International trade and economic exchange are not new, but today’s global economy is unprecedented in a number of ways, including:
• The immense scale, power and mobility of modern corporations;
• The extent of global economic integration, dependence, and consequent
vulnerability to systemic crises;
• The reliance on supranational structures and institutions – among them the WTO, the IMF, the World Bank and a proliferation of free trade agreements – to organize and promote global trade.
• The use of technologies that allow huge amounts of capital to be moved across the globe, instantaneously;
• Exponential increases in a number of key indicators, including global advertising spending; material and energy flows through the global economy; and speculative investment.
These changes were not simply the product of new technologies or the resurgence of free market ideology: they were also heavily supported by specific government policies. Governments have promoted globalization in numerous ways, including:
• deregulating corporate activities, foremost among them the signing of ‘free trade’ agreements;
• creating and/or legitimizing supranational economic institutions such as the WTO;
• enacting corporate-friendly tax policy;
• upholding corporate charter and limited liability laws;
• providing direct subsidies, including ‘bailouts’, for large corporations and banks;
• providing indirect subsidies for the energy, transport, communications, educational and research infrastructures needed for global business;
• failing to enforce existing antitrust laws.
In this era of globalization, the historical pattern has continued: diverse, human scale, community-oriented economies have been systematically undermined and integrated into a socially and ecologically disembedded global economy. In many ways, the proponents of globalization share the unilinear view of ‘progress’ that was used to justify brutal social engineering in the past. Globalization, it is argued, will ‘lift all boats’, enabling the poorest to catch up even as the wealthy become wealthier still. Yet rather than universalizing prosperity, corporate globalization has created new scarcities and insecurities – made abundantly clear by the current global financial, climate and food crises. While there have been ‘winners’ who have benefited from globalization, inequality has greatly increased, power relations have become more unequal, the gutting of rural economies and the growth of urban slums has escalated, and environmental destruction has intensified.

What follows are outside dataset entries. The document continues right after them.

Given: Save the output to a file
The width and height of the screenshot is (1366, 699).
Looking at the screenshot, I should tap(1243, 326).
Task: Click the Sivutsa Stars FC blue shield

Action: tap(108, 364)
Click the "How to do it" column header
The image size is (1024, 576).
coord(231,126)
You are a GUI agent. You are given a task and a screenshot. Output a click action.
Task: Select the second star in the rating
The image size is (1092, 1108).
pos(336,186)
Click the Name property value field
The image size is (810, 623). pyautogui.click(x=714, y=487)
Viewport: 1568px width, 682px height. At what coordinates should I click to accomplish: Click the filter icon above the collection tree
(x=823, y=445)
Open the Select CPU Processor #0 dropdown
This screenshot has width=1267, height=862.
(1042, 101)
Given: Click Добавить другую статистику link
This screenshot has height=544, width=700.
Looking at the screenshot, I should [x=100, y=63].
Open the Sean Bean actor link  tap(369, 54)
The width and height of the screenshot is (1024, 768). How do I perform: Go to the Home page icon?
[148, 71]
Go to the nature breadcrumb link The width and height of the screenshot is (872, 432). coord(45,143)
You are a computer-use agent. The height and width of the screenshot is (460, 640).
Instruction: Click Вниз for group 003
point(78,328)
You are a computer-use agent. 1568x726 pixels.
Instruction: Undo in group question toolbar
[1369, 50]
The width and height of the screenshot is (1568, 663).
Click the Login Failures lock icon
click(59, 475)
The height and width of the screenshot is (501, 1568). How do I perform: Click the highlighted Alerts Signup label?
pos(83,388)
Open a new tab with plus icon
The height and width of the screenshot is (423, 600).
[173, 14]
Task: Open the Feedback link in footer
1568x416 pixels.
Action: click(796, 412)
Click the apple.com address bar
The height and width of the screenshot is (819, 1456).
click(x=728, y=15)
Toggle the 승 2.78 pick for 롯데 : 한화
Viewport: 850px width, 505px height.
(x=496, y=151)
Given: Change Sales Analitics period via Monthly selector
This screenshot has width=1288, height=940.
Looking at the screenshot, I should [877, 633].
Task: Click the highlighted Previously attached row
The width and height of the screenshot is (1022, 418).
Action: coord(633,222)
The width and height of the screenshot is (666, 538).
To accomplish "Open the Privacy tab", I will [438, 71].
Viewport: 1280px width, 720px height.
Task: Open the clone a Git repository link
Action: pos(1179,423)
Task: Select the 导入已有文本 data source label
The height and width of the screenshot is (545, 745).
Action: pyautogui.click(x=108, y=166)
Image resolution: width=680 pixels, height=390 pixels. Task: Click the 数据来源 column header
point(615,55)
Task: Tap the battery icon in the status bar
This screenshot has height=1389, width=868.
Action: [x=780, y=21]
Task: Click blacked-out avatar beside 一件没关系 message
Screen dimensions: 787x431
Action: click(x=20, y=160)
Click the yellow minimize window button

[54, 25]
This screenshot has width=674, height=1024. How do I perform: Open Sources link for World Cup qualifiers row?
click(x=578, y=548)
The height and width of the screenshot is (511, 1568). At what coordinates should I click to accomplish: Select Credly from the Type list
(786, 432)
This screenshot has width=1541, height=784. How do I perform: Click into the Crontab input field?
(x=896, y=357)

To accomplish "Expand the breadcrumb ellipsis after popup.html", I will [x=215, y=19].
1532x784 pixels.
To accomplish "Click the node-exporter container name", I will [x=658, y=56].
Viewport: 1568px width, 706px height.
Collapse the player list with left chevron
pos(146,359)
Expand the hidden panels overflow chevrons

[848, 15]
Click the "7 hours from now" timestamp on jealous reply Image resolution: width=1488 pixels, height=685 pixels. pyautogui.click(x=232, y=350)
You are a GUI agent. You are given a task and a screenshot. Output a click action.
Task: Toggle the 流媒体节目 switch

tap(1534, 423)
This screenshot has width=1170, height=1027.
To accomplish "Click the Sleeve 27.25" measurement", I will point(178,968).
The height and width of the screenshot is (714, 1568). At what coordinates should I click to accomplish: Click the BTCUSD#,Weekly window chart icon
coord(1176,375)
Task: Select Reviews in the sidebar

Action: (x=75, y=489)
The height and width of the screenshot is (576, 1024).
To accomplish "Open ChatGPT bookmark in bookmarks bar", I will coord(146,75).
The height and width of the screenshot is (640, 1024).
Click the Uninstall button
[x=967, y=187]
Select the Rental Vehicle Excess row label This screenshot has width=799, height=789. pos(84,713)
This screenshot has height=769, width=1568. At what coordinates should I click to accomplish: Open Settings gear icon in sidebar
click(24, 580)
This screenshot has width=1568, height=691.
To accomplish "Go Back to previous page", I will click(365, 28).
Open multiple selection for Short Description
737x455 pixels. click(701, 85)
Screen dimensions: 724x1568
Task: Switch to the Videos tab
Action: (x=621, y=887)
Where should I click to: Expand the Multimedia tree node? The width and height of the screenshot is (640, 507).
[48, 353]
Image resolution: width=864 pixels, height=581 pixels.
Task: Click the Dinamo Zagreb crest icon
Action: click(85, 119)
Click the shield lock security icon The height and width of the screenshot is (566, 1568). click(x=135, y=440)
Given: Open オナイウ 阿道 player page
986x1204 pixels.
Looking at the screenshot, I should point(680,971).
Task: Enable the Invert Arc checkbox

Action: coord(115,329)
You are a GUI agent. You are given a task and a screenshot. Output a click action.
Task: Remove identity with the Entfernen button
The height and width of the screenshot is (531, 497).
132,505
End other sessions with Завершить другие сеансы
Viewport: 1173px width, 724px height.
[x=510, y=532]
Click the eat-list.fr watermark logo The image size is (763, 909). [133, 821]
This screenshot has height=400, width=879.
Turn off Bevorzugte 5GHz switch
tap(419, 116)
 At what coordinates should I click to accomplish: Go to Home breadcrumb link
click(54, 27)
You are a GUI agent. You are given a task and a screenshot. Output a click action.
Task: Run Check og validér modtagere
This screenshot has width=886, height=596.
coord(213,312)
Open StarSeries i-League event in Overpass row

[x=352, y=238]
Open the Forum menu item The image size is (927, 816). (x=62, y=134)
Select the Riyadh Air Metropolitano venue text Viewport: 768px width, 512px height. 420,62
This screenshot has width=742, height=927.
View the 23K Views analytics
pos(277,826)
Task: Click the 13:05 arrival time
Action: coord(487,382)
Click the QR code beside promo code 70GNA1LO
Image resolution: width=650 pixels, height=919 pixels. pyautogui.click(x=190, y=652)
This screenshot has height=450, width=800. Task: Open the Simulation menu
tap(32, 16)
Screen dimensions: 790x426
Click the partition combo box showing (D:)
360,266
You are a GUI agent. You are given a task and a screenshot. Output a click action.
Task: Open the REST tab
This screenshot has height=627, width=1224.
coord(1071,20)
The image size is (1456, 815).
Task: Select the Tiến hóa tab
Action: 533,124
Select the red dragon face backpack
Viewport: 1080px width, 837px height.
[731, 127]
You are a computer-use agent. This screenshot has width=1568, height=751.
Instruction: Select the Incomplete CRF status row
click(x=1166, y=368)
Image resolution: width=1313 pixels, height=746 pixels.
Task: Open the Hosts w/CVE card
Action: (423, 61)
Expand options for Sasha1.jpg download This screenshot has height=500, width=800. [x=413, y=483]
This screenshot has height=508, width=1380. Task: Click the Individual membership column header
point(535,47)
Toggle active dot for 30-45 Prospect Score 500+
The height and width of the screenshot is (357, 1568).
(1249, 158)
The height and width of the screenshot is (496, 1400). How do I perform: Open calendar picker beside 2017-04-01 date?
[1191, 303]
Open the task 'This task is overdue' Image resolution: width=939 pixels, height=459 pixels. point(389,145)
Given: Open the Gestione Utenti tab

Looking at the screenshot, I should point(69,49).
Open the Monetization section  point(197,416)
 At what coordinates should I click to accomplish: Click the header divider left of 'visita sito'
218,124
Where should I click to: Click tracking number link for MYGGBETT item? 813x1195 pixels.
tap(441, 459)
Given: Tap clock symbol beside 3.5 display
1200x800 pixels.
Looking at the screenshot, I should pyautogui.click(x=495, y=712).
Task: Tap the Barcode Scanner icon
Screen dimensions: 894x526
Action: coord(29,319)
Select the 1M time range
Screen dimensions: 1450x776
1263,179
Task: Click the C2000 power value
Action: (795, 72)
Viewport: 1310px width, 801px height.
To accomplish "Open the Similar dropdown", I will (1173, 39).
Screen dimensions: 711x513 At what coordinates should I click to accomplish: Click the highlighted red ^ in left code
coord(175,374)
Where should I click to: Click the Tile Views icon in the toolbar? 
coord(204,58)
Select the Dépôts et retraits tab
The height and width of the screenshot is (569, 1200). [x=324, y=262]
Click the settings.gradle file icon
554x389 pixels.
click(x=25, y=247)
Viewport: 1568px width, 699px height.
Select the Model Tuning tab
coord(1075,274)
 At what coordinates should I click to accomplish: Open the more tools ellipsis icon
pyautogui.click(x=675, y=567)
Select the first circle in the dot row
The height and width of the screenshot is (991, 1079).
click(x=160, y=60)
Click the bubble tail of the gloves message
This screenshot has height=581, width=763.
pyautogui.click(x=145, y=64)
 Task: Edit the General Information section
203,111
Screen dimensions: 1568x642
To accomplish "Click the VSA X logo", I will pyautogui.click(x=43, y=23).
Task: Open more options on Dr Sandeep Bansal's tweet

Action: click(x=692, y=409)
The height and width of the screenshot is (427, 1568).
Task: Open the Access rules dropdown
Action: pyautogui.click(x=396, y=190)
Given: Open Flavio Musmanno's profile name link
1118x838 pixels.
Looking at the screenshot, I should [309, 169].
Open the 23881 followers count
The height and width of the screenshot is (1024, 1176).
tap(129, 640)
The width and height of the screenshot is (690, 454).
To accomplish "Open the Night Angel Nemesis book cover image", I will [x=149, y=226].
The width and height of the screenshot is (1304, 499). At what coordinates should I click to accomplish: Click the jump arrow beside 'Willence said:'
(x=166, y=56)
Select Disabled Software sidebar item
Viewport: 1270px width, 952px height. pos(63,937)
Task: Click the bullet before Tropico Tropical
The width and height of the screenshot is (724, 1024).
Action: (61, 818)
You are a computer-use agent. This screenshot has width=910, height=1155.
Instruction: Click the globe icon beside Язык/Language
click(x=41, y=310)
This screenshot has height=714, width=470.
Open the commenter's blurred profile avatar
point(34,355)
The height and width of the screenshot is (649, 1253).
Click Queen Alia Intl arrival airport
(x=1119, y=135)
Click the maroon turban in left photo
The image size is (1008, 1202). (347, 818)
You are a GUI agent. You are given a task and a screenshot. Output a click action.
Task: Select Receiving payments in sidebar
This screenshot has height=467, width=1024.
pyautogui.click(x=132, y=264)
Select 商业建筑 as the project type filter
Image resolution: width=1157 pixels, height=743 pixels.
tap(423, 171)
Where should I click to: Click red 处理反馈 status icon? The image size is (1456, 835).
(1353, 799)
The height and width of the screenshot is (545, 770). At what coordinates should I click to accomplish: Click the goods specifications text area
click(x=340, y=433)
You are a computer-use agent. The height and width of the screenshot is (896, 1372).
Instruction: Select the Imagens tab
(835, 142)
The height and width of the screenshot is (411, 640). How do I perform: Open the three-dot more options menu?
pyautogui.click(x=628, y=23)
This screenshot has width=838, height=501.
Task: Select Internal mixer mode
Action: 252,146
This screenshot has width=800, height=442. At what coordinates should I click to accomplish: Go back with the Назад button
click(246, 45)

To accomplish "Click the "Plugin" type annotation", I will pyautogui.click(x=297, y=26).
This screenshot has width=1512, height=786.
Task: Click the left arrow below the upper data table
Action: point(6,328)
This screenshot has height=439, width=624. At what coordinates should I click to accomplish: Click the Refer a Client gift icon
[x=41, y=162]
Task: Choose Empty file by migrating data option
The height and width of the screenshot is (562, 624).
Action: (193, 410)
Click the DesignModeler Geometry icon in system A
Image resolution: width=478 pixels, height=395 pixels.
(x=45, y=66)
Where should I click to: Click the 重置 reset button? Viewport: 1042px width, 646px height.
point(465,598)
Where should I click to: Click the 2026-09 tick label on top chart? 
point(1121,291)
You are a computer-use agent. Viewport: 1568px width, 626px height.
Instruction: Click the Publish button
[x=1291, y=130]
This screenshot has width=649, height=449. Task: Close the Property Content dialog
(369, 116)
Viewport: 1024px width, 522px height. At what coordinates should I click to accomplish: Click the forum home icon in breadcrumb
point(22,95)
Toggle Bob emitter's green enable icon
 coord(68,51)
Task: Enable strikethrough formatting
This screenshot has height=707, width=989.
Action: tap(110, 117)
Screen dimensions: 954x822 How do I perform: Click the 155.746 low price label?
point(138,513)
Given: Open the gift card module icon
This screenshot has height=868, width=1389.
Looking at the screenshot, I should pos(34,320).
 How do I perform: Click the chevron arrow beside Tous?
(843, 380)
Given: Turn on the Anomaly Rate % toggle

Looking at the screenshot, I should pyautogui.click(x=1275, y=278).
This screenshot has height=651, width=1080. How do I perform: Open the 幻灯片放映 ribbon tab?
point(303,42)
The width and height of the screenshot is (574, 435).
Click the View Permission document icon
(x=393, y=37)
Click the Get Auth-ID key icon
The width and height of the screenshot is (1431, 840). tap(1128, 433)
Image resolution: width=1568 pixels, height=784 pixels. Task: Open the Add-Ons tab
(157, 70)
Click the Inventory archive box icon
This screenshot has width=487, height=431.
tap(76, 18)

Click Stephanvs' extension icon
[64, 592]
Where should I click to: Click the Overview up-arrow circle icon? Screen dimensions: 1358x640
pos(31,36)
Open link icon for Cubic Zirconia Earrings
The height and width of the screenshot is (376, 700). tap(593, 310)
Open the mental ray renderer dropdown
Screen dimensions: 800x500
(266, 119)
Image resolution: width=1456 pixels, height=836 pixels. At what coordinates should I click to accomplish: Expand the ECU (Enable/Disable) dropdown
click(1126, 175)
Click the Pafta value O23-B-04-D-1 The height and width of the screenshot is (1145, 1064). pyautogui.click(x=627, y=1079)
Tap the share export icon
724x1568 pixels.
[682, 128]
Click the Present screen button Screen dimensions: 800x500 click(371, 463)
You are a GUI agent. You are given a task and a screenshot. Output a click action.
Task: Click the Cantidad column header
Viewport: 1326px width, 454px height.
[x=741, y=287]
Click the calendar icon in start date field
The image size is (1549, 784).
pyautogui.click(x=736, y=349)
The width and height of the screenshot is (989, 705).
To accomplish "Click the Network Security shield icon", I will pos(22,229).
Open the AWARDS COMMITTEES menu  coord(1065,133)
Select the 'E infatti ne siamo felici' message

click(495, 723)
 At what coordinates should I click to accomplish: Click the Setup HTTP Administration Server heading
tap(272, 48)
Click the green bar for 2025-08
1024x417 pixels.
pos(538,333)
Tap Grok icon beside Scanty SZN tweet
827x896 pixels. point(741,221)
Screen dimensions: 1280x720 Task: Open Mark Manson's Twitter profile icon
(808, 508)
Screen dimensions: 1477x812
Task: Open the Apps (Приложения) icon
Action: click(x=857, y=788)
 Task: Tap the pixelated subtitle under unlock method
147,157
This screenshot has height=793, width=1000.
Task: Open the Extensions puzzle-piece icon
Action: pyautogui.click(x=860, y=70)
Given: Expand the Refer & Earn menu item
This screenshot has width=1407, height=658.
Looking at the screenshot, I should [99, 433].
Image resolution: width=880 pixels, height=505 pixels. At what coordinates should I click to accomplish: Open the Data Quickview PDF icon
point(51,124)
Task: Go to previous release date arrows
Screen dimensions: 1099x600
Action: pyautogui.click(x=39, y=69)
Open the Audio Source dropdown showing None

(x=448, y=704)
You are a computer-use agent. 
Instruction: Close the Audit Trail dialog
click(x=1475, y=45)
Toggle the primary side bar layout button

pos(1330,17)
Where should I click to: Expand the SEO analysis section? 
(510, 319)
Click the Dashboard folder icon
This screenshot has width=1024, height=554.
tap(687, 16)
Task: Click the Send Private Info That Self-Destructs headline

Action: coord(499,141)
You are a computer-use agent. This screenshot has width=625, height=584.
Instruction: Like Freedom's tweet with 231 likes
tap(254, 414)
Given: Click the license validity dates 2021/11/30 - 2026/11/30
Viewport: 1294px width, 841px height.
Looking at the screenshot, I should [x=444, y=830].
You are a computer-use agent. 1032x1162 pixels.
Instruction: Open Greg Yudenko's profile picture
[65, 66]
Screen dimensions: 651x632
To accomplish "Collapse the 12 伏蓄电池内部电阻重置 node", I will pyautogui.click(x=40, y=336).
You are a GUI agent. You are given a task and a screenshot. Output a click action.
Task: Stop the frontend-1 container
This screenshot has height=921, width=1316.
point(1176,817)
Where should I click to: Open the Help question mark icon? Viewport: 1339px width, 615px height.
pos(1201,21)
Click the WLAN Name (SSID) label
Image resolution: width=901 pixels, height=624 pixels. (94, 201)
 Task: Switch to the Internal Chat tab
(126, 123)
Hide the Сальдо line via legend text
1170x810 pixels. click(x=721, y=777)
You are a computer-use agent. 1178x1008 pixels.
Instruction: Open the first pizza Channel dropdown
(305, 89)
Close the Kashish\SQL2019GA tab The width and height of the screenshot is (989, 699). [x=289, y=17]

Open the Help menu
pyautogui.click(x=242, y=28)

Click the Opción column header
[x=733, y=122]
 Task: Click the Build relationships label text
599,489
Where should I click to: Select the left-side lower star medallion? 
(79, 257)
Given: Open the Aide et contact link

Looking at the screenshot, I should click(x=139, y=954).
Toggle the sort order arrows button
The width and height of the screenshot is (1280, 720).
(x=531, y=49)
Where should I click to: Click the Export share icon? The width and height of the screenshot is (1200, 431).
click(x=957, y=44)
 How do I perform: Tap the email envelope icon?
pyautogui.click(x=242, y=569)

Democratic institutions have also been weakened, with commercial interests gaining a stranglehold on public policy and discourse. Even where people have the right to vote, corporate influence and money injected into the political process – through campaign contributions, lobbying efforts, and media control – constrain the ability of political leaders to act on behalf of the public. Meanwhile, corporate boardrooms are connected to government offices through a ‘revolving door’ through which policymakers and the corporate elite continually pass.
Despite the intense efforts of governments and supranational organizations to maintain stability, the global corporate economy has become increasingly volatile and vulnerable to crisis. With heightened economic connectivity and the explosion of speculative investment (‘casino capitalism’), it is more and more common for financial turmoil on one side of the world to spread quickly to every other nation. When the US housing bubble collapsed in 2008, for example, bank collapse and recession spread worldwide in a matter of weeks. Since 1973, the frequency of economic crises around the world has increased nearly four-fold over the rate in preceding decades.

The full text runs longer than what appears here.